Necessary Conditions for the Generic Global Rigidity of Frameworks on Surfaces

TL;DR

This paper extends Hendrickson's necessary conditions for global rigidity from planar frameworks to frameworks constrained on surfaces like cylinders, cones, and ellipsoids, advancing understanding of rigidity in higher dimensions.

Contribution

It provides the first analogues of Hendrickson's necessary conditions for global rigidity of frameworks on specific surfaces in three-dimensional space.

Findings

Necessary conditions for global rigidity on cylinders, cones, and ellipsoids derived.

Frameworks on these surfaces satisfy similar combinatorial properties as in the plane.
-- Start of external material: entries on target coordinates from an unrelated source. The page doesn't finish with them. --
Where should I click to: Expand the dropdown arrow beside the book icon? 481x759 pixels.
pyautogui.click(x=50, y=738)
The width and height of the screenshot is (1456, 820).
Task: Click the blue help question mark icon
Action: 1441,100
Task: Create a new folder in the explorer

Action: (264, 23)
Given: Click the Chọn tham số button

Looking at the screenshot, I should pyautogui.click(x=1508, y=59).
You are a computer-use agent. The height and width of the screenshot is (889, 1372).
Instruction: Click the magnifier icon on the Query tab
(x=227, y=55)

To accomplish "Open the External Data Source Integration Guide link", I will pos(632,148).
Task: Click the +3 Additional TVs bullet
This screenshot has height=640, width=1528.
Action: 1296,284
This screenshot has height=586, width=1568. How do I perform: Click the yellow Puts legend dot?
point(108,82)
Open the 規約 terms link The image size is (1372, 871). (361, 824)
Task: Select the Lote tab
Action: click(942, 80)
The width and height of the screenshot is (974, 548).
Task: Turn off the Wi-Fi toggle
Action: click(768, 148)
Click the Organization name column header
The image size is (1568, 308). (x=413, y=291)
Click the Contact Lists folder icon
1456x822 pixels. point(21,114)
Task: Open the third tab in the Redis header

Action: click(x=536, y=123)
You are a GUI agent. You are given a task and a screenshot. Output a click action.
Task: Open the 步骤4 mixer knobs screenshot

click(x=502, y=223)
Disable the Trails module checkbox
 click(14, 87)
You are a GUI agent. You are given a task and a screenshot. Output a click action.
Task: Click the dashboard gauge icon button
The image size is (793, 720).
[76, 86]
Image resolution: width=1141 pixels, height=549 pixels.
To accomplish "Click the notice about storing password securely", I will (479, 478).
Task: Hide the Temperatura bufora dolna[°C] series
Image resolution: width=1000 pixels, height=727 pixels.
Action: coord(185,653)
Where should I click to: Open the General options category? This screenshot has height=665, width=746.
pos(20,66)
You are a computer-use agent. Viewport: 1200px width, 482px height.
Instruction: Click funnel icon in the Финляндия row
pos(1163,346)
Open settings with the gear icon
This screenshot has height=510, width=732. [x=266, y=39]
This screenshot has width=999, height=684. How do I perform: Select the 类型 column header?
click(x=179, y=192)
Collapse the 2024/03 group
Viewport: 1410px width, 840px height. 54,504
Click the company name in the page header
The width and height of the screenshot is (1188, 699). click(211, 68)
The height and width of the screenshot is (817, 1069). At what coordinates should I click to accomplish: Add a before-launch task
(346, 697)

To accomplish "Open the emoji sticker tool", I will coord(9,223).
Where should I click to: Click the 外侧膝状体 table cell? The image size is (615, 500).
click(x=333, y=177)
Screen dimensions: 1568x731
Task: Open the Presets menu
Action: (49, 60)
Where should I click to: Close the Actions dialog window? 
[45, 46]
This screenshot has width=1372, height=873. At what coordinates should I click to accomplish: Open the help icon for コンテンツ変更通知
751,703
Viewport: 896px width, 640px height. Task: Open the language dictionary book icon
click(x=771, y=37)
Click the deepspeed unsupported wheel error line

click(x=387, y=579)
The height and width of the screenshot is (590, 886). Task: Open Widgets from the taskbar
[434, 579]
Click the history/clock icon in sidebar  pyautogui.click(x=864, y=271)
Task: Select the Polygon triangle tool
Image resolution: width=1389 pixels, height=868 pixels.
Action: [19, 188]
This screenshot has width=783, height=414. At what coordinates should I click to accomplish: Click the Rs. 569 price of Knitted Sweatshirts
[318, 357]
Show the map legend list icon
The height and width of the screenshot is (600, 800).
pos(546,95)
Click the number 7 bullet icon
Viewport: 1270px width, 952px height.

Results contribute to the broader understanding of rigidity on curved surfaces.

Abstract

A result due in its various parts to Hendrickson, Connelly, and Jackson and Jord\'an, provides a purely combinatorial characterisation of global rigidity for generic bar-joint frameworks in $\mathbb{R}^2$. The analogous conditions are known to be insufficient to characterise generic global rigidity in higher dimensions. Recently Laman-type characterisations of rigidity have been obtained for generic frameworks in $\mathbb{R}^3$ when the vertices are constrained to lie on various surfaces, such as the cylinder and the cone. In this paper we obtain analogues of Hendrickson's necessary conditions for the global rigidity of generic frameworks on the cylinder, cone and ellipsoid.